1975 All-Ireland Under-21 Hurling Championship Final
- Event: 1975 All-Ireland Under-21 Hurling Championship
| Kilkenny | Cork |
| 5-13 | 2-19 |
- Date: 12 October 1975
- Venue: Fraher Field, Dungarvan
- Referee: Seán O'Meara (Tipperary)

= 1975 All-Ireland Under-21 Hurling Championship final =

The 1975 All-Ireland Under-21 Hurling Championship final was a hurling match that was played at Fraher Field, Dungarvan on 12 October 1975 to determine the winners of the 1975 All-Ireland Under-21 Hurling Championship, the 12th season of the All-Ireland Under-21 Hurling Championship, a tournament organised by the Gaelic Athletic Association for the champion teams of the four provinces of Ireland. The final was contested by Cork of Munster and Kilkenny of Leinster, with Kilkenny winning by 5-13 to 2-19.

The All-Ireland final between Cork and Kilkenny was their second championship meeting. Cork, appearing in their 7th final, were hoping to win their 7th title in 10 years. Kilkenny, the reigning champions, were appearing in their third final.

Kilkenny's All-Ireland victory was their second in-a-row.
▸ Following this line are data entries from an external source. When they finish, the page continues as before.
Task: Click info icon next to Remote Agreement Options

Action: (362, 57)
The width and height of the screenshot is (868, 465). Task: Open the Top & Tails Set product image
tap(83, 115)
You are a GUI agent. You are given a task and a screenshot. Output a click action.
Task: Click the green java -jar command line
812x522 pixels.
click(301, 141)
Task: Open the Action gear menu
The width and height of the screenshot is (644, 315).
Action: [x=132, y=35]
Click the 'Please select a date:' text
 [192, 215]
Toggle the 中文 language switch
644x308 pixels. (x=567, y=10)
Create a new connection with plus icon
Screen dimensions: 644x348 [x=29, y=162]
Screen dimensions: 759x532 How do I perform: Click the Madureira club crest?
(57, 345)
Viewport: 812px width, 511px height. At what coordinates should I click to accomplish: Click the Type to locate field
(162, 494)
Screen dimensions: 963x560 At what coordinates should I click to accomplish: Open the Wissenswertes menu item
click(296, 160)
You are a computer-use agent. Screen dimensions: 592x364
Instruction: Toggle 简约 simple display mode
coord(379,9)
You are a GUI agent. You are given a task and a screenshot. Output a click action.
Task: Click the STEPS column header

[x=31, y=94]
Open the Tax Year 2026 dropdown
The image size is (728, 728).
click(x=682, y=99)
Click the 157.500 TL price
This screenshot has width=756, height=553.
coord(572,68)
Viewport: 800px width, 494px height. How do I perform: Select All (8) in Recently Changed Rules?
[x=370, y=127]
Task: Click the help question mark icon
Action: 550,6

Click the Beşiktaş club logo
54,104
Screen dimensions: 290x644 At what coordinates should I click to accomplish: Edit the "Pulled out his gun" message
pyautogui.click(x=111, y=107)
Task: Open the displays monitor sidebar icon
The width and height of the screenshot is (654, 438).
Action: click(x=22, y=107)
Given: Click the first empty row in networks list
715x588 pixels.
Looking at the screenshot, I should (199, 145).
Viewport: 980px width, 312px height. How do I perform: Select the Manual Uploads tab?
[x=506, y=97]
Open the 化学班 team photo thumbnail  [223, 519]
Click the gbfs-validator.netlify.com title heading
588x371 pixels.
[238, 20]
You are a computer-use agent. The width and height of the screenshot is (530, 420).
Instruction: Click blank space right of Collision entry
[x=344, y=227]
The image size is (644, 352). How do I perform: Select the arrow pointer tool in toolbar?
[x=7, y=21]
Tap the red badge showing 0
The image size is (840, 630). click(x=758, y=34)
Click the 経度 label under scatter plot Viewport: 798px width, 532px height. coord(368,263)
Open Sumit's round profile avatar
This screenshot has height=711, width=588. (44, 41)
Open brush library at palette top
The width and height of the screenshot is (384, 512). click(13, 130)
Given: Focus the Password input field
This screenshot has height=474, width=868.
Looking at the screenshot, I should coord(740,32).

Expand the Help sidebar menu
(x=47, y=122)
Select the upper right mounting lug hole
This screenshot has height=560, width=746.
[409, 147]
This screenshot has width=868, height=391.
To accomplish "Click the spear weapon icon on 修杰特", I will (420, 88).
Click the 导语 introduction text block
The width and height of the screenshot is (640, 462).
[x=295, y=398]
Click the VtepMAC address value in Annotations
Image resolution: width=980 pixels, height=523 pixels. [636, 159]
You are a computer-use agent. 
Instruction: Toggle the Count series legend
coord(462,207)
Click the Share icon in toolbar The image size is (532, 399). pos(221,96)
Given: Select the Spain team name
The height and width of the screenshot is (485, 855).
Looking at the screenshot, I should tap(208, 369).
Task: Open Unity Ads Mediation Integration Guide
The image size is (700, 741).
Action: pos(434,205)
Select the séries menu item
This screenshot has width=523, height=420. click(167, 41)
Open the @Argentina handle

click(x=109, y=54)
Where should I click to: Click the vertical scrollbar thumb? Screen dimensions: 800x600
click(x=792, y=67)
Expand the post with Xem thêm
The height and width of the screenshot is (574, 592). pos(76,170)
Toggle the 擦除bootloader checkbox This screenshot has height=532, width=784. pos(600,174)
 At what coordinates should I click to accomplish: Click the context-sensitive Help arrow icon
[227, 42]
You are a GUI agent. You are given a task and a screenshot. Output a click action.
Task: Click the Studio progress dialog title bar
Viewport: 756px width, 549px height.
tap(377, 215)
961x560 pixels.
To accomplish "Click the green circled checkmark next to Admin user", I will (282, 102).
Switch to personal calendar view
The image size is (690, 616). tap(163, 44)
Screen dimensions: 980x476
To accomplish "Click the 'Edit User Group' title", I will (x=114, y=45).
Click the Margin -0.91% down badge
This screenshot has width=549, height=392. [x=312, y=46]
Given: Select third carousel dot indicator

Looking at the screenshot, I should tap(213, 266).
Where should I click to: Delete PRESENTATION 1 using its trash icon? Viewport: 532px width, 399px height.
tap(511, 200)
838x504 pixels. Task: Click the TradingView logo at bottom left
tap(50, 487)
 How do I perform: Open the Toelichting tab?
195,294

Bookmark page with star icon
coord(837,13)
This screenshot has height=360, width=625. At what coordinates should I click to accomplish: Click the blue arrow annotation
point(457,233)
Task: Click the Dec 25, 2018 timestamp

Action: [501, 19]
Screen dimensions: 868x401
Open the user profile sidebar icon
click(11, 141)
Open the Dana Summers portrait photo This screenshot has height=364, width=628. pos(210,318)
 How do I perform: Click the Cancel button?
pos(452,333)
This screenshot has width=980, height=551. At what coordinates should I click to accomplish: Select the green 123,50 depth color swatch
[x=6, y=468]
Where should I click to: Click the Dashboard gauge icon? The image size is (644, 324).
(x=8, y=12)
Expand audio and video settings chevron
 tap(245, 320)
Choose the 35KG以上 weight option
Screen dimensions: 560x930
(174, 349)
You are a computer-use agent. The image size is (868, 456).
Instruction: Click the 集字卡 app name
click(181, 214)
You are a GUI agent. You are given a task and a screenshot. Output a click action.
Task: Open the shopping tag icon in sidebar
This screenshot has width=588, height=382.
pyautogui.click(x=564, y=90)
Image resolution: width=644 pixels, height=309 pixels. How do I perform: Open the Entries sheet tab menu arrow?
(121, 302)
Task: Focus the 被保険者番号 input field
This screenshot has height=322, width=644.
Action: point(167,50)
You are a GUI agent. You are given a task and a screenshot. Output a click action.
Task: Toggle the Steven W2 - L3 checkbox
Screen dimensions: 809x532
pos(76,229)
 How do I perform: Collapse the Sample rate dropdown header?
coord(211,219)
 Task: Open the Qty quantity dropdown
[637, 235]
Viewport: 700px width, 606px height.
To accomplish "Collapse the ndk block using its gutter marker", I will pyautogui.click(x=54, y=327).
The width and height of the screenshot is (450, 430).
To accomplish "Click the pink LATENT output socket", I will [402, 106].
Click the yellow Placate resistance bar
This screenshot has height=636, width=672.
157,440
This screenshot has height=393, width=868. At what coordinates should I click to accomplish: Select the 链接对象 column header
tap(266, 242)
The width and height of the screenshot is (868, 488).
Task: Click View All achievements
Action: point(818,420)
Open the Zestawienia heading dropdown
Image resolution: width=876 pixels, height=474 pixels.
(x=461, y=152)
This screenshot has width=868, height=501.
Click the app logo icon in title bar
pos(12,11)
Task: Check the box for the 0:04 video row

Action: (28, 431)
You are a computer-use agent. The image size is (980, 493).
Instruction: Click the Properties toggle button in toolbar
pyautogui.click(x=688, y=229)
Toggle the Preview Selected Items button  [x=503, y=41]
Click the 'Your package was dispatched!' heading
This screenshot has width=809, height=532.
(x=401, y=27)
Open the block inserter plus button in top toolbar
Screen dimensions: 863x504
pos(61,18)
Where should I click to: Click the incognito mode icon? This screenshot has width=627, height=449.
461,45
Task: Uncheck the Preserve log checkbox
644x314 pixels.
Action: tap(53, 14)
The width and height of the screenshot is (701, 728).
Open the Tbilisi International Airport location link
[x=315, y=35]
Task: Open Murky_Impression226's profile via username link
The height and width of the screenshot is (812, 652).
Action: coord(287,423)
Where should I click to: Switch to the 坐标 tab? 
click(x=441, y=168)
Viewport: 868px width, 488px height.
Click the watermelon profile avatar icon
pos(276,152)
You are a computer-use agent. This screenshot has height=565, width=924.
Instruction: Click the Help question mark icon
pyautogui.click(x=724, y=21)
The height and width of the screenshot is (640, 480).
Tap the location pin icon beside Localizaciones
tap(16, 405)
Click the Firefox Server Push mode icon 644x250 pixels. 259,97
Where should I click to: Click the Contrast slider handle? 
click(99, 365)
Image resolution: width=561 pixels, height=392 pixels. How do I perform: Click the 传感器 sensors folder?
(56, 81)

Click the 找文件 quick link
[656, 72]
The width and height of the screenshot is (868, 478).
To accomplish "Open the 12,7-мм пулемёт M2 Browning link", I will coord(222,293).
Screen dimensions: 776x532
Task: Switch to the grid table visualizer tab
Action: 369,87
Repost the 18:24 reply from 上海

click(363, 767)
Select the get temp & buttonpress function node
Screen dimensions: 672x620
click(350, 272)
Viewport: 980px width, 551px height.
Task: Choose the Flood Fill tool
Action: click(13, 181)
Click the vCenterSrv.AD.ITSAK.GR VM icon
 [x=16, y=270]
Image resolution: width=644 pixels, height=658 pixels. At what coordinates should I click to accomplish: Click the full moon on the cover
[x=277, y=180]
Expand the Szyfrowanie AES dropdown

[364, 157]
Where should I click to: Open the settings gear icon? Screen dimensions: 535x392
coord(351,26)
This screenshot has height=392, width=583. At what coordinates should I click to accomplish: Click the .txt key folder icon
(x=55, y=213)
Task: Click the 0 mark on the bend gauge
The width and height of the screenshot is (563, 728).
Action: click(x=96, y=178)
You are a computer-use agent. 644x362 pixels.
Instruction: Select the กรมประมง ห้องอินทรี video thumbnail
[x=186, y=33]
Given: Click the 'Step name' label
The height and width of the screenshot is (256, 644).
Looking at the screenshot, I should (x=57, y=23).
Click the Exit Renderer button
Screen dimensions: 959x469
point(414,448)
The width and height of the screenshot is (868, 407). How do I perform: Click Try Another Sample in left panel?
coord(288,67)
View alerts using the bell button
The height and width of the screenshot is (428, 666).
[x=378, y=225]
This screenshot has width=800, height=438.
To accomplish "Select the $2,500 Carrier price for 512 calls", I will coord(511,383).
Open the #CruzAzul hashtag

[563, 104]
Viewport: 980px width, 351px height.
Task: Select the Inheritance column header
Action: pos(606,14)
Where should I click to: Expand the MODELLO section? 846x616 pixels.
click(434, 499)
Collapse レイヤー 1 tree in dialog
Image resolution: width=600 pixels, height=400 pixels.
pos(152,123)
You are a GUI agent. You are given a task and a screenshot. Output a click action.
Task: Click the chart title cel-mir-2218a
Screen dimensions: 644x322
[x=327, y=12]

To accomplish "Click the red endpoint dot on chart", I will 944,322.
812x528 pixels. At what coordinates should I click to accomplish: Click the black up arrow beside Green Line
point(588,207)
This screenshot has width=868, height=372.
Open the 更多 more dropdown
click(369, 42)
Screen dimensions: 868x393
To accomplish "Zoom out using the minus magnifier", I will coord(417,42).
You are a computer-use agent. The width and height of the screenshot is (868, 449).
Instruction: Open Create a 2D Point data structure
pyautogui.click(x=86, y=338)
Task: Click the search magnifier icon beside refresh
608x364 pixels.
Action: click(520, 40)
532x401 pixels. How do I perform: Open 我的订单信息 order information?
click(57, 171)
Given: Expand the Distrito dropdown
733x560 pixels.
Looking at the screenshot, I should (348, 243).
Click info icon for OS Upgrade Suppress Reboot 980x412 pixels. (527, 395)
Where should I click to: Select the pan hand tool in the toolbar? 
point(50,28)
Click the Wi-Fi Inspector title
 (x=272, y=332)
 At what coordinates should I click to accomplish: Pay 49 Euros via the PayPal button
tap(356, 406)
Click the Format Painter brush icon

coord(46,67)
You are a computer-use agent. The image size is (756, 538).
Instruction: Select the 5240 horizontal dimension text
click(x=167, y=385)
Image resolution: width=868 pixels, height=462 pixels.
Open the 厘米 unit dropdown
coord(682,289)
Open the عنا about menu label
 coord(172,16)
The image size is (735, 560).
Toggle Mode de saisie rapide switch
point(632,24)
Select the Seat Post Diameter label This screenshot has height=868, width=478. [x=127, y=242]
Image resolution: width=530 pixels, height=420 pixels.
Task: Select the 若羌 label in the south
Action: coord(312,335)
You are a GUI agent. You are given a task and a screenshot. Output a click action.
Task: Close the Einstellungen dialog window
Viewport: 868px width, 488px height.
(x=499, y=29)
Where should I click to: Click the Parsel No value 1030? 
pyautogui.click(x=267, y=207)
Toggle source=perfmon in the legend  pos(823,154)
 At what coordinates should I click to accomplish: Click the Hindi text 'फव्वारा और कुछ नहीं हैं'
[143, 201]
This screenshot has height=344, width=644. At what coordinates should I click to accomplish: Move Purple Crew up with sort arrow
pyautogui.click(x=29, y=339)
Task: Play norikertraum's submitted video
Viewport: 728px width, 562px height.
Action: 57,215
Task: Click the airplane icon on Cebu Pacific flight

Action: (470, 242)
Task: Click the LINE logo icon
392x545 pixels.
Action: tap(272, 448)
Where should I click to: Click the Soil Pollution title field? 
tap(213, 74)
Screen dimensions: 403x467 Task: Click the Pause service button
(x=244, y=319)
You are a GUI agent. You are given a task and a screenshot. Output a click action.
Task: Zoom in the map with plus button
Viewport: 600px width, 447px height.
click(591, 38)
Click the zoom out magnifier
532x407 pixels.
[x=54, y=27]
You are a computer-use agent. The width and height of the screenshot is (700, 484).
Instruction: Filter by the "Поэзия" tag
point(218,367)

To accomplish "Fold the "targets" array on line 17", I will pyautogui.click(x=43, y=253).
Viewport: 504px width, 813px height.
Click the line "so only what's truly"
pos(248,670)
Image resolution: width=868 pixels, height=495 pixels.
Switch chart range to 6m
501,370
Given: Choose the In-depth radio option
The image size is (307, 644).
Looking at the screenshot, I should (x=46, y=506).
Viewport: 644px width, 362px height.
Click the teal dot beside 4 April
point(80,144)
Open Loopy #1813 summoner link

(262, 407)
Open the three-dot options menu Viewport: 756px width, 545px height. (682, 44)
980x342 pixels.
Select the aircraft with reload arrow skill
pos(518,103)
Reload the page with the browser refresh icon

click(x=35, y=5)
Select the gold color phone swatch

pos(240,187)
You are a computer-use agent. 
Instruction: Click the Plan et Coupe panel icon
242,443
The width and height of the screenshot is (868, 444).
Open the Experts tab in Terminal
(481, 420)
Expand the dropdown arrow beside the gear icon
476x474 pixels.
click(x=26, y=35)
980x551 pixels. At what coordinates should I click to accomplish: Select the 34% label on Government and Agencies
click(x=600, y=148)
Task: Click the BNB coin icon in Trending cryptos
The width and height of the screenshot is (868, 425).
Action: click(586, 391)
The victory installed them as joint second on the all-time roll of honour.

==Match==

===Details===
12 October 1975
Kilkenny 5-13 - 2-19 Cork
  Kilkenny: T Brennan 2-0, J Lyng 0-5, R Sweeney 1-1, B Cody 1-1, M Tierney 1-1, G Fennelly 0-3, B Fitzpatrick 0-2.
  Cork: J Fenton 0-9, B Murphy 0-7, S Farrelkl 1-2, T O'Sullivan 1-0, F Delaney 0-1.